> What needs to be done: Quote the records below word for word, starting at the line that contains "Where should I click to: Select the text" and ending with the line that contains "(x=180, y=43)".

┌─ Input

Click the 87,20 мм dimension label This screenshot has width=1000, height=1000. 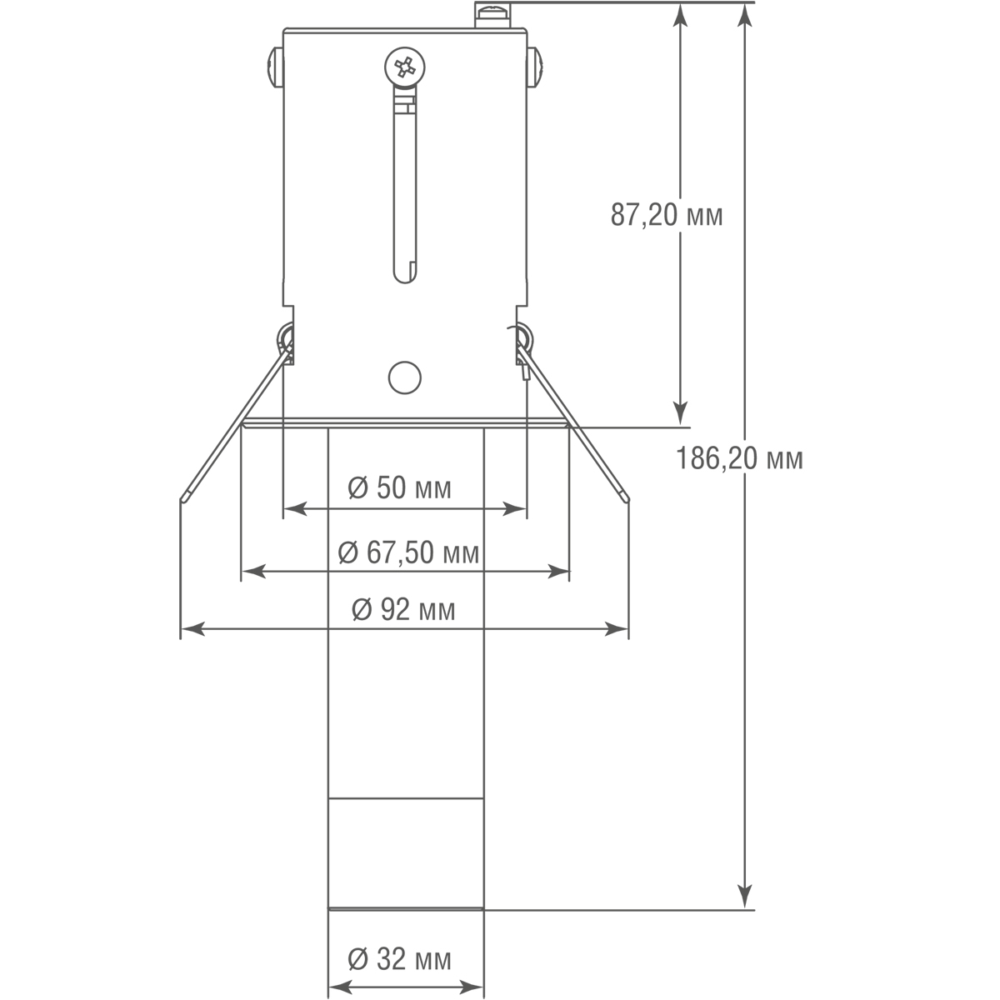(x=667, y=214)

└─
┌─ Input

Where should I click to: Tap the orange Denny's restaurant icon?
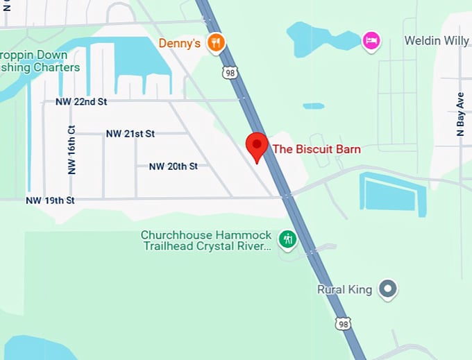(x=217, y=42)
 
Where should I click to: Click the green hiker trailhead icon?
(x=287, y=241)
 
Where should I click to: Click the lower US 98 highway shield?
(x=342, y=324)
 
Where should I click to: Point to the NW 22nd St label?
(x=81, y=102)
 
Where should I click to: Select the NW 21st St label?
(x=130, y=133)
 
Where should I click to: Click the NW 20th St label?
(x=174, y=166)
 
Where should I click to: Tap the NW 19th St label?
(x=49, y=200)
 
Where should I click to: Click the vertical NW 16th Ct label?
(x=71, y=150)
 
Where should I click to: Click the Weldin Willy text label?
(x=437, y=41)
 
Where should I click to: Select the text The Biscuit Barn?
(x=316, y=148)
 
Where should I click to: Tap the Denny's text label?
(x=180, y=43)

└─

> Response to this exercise:
Where should I click to: Select the text The Biscuit Barn?
(x=316, y=148)
 
Where should I click to: Tap the Denny's text label?
(x=180, y=43)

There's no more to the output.